ABOUT THIS TASK: Look through the material below and show every line with the word "Focus".

MATERIAL TO PROCESS:
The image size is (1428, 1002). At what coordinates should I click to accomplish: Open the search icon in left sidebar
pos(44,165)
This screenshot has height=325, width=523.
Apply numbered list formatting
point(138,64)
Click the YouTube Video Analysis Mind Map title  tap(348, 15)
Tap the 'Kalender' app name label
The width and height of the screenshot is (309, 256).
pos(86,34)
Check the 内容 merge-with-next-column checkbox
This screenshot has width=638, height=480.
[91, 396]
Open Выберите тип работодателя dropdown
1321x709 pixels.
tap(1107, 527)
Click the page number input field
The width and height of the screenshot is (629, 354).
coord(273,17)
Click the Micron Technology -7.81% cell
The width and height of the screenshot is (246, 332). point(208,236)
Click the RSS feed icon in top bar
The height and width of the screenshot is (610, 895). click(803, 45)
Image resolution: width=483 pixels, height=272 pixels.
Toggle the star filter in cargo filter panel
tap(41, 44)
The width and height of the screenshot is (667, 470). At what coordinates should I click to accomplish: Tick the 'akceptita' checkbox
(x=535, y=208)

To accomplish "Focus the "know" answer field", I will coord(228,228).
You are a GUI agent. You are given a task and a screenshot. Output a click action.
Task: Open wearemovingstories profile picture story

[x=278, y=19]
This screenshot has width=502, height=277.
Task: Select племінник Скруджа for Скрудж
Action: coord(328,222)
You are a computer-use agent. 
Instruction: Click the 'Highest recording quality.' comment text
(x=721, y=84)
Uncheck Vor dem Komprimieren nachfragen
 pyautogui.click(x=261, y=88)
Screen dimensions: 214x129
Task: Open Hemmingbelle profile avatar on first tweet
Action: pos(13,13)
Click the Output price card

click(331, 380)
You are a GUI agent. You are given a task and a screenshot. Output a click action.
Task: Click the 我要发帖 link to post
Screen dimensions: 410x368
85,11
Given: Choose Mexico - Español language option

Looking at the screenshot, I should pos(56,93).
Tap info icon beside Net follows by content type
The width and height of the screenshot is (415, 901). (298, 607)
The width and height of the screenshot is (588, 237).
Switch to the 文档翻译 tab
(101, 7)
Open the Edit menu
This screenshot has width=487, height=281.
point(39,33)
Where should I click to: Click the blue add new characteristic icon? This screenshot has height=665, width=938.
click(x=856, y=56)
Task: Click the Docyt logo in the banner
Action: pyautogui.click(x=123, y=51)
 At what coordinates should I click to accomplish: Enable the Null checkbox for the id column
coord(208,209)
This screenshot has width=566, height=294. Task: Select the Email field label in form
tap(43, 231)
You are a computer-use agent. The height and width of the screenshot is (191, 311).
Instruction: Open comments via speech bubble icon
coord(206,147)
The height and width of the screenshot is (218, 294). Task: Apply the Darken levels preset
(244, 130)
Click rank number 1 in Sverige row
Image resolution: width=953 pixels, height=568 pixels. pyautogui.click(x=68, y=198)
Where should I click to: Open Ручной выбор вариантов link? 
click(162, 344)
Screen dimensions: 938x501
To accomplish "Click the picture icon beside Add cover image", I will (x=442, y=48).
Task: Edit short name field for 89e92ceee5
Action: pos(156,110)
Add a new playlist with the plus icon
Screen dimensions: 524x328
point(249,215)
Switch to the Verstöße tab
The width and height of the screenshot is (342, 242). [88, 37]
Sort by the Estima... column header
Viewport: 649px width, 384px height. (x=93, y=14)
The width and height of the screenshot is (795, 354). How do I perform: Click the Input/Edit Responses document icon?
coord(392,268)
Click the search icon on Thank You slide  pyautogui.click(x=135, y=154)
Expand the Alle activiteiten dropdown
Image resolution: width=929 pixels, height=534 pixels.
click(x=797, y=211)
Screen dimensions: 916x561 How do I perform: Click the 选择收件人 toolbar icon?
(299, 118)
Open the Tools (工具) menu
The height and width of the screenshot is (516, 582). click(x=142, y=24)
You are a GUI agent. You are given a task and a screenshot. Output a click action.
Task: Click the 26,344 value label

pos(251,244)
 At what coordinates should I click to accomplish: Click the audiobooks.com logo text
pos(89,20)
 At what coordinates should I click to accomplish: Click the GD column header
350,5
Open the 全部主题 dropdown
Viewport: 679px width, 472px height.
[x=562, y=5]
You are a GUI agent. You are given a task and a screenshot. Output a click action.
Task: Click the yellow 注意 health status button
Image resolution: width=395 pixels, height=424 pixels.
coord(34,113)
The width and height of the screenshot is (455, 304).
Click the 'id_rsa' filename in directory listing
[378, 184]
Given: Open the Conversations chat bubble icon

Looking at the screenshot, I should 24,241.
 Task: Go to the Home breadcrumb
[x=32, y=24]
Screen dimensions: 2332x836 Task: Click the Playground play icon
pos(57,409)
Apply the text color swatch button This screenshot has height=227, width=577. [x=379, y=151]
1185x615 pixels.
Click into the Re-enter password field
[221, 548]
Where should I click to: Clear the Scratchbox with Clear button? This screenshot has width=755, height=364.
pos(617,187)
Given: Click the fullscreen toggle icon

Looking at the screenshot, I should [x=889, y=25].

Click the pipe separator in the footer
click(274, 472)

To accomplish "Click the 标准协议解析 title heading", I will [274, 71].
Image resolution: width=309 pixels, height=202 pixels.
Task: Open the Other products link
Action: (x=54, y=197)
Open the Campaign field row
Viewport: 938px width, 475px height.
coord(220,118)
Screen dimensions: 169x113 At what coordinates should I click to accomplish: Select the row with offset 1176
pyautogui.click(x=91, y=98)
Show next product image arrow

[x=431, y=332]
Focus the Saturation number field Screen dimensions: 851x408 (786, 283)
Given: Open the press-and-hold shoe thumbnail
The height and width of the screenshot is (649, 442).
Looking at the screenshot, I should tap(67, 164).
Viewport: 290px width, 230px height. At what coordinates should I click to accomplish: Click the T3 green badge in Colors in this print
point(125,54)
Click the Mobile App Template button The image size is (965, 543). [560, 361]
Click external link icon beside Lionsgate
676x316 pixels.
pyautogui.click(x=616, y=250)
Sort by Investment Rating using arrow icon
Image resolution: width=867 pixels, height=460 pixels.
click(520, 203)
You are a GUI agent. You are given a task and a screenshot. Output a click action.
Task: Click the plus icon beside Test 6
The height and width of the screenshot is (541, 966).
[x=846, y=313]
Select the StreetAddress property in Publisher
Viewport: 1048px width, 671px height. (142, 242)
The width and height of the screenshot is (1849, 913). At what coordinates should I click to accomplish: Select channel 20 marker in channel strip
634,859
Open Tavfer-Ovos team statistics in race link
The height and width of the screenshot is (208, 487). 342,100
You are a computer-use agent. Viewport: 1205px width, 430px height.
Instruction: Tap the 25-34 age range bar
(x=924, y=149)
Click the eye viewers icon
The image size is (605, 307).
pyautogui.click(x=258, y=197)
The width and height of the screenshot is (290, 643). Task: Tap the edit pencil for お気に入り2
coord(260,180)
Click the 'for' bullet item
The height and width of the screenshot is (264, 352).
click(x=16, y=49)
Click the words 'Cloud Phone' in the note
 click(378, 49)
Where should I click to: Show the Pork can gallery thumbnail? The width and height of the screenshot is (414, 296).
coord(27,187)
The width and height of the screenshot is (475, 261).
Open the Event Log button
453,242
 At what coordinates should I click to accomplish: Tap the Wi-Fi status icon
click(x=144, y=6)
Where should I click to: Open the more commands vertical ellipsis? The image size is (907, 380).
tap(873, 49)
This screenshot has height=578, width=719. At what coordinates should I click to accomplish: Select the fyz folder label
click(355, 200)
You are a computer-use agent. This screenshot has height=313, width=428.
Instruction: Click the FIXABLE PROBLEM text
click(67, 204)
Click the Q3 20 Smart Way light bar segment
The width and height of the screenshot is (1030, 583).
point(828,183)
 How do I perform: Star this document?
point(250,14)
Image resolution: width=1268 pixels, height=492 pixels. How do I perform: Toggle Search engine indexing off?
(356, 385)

YOUR SOLUTION:
To accomplish "Focus the "know" answer field", I will coord(228,228).
Focus the Saturation number field Screen dimensions: 851x408 (786, 283)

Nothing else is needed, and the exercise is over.